## DATA PROVIDED
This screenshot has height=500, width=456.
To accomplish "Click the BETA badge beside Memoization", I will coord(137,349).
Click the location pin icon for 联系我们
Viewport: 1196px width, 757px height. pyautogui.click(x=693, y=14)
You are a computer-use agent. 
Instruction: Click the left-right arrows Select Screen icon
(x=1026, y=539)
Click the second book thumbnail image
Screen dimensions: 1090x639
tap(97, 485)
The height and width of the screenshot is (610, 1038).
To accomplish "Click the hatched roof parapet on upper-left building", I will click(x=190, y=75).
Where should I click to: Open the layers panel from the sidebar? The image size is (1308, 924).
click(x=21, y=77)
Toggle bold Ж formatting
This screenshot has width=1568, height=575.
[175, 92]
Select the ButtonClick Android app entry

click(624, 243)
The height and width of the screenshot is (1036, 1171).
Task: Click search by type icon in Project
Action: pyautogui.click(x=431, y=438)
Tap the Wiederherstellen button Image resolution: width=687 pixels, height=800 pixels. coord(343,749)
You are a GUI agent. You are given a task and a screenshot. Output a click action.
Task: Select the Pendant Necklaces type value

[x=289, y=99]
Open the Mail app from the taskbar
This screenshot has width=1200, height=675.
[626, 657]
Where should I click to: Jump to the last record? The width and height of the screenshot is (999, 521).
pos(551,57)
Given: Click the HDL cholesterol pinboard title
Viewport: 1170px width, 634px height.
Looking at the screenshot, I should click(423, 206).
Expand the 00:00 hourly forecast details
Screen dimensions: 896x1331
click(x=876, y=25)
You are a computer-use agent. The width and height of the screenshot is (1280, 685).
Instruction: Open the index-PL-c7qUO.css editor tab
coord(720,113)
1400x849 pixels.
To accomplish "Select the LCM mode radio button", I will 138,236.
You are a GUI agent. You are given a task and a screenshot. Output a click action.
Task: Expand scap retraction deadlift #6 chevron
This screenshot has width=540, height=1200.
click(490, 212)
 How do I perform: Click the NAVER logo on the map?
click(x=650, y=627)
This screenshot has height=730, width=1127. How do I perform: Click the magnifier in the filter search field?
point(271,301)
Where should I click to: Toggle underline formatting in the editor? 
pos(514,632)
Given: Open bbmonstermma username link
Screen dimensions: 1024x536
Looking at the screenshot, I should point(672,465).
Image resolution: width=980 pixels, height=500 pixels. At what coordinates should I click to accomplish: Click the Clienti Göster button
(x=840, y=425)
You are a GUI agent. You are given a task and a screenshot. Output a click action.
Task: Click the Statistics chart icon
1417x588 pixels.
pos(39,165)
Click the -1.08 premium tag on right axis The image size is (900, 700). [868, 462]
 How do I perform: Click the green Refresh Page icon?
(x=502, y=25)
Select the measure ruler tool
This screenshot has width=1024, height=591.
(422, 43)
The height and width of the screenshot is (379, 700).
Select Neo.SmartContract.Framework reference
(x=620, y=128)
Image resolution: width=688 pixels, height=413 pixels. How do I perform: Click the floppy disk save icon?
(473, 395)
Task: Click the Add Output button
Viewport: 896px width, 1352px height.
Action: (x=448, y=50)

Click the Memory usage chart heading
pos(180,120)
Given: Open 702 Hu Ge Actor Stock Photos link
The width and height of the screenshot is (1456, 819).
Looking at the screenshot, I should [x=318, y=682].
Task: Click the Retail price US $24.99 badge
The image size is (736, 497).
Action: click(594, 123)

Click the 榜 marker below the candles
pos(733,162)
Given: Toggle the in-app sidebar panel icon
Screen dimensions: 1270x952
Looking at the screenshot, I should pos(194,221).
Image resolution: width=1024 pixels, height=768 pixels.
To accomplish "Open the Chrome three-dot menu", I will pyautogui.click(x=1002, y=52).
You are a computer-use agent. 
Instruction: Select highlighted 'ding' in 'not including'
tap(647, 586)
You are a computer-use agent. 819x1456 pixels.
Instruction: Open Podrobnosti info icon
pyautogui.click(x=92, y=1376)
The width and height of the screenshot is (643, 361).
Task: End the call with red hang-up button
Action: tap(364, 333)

## TASK
Recast all the data above as a two-column Markdown table headed Row and Data line, giving each nonblank line its own row, numbered in order.

## RESPONSE TO THE EXERCISE
| Row | Data line |
|---|---|
| 1 | This screenshot has height=500, width=456. |
| 2 | To accomplish "Click the BETA badge beside Memoization", I will coord(137,349). |
| 3 | Click the location pin icon for 联系我们 |
| 4 | Viewport: 1196px width, 757px height. pyautogui.click(x=693, y=14) |
| 5 | You are a computer-use agent.  |
| 6 | Instruction: Click the left-right arrows Select Screen icon |
| 7 | (x=1026, y=539) |
| 8 | Click the second book thumbnail image |
| 9 | Screen dimensions: 1090x639 |
| 10 | tap(97, 485) |
| 11 | The height and width of the screenshot is (610, 1038). |
| 12 | To accomplish "Click the hatched roof parapet on upper-left building", I will click(x=190, y=75). |
| 13 | Where should I click to: Open the layers panel from the sidebar? The image size is (1308, 924). |
| 14 | click(x=21, y=77) |
| 15 | Toggle bold Ж formatting |
| 16 | This screenshot has width=1568, height=575. |
| 17 | [175, 92] |
| 18 | Select the ButtonClick Android app entry |
| 19 | click(624, 243) |
| 20 | The height and width of the screenshot is (1036, 1171). |
| 21 | Task: Click search by type icon in Project |
| 22 | Action: pyautogui.click(x=431, y=438) |
| 23 | Tap the Wiederherstellen button Image resolution: width=687 pixels, height=800 pixels. coord(343,749) |
| 24 | You are a GUI agent. You are given a task and a screenshot. Output a click action. |
| 25 | Task: Select the Pendant Necklaces type value |
| 26 | [x=289, y=99] |
| 27 | Open the Mail app from the taskbar |
| 28 | This screenshot has width=1200, height=675. |
| 29 | [626, 657] |
| 30 | Where should I click to: Jump to the last record? The width and height of the screenshot is (999, 521). |
| 31 | pos(551,57) |
| 32 | Given: Click the HDL cholesterol pinboard title |
| 33 | Viewport: 1170px width, 634px height. |
| 34 | Looking at the screenshot, I should click(423, 206). |
| 35 | Expand the 00:00 hourly forecast details |
| 36 | Screen dimensions: 896x1331 |
| 37 | click(x=876, y=25) |
| 38 | You are a computer-use agent. The width and height of the screenshot is (1280, 685). |
| 39 | Instruction: Open the index-PL-c7qUO.css editor tab |
| 40 | coord(720,113) |
| 41 | 1400x849 pixels. |
| 42 | To accomplish "Select the LCM mode radio button", I will 138,236. |
| 43 | You are a GUI agent. You are given a task and a screenshot. Output a click action. |
| 44 | Task: Expand scap retraction deadlift #6 chevron |
| 45 | This screenshot has width=540, height=1200. |
| 46 | click(490, 212) |
| 47 |  How do I perform: Click the NAVER logo on the map? |
| 48 | click(x=650, y=627) |
| 49 | This screenshot has height=730, width=1127. How do I perform: Click the magnifier in the filter search field? |
| 50 | point(271,301) |
| 51 | Where should I click to: Toggle underline formatting in the editor?  |
| 52 | pos(514,632) |
| 53 | Given: Open bbmonstermma username link |
| 54 | Screen dimensions: 1024x536 |
| 55 | Looking at the screenshot, I should point(672,465). |
| 56 | Image resolution: width=980 pixels, height=500 pixels. At what coordinates should I click to accomplish: Click the Clienti Göster button |
| 57 | (x=840, y=425) |
| 58 | You are a GUI agent. You are given a task and a screenshot. Output a click action. |
| 59 | Task: Click the Statistics chart icon |
| 60 | 1417x588 pixels. |
| 61 | pos(39,165) |
| 62 | Click the -1.08 premium tag on right axis The image size is (900, 700). [868, 462] |
| 63 |  How do I perform: Click the green Refresh Page icon? |
| 64 | (x=502, y=25) |
| 65 | Select the measure ruler tool |
| 66 | This screenshot has width=1024, height=591. |
| 67 | (422, 43) |
| 68 | The height and width of the screenshot is (379, 700). |
| 69 | Select Neo.SmartContract.Framework reference |
| 70 | (x=620, y=128) |
| 71 | Image resolution: width=688 pixels, height=413 pixels. How do I perform: Click the floppy disk save icon? |
| 72 | (473, 395) |
| 73 | Task: Click the Add Output button |
| 74 | Viewport: 896px width, 1352px height. |
| 75 | Action: (x=448, y=50) |
| 76 | Click the Memory usage chart heading |
| 77 | pos(180,120) |
| 78 | Given: Open 702 Hu Ge Actor Stock Photos link |
| 79 | The width and height of the screenshot is (1456, 819). |
| 80 | Looking at the screenshot, I should [x=318, y=682]. |
| 81 | Task: Click the Retail price US $24.99 badge |
| 82 | The image size is (736, 497). |
| 83 | Action: click(594, 123) |
| 84 | Click the 榜 marker below the candles |
| 85 | pos(733,162) |
| 86 | Given: Toggle the in-app sidebar panel icon |
| 87 | Screen dimensions: 1270x952 |
| 88 | Looking at the screenshot, I should pos(194,221). |
| 89 | Image resolution: width=1024 pixels, height=768 pixels. |
| 90 | To accomplish "Open the Chrome three-dot menu", I will pyautogui.click(x=1002, y=52). |
| 91 | You are a computer-use agent.  |
| 92 | Instruction: Select highlighted 'ding' in 'not including' |
| 93 | tap(647, 586) |
| 94 | You are a computer-use agent. 819x1456 pixels. |
| 95 | Instruction: Open Podrobnosti info icon |
| 96 | pyautogui.click(x=92, y=1376) |
| 97 | The width and height of the screenshot is (643, 361). |
| 98 | Task: End the call with red hang-up button |
| 99 | Action: tap(364, 333) |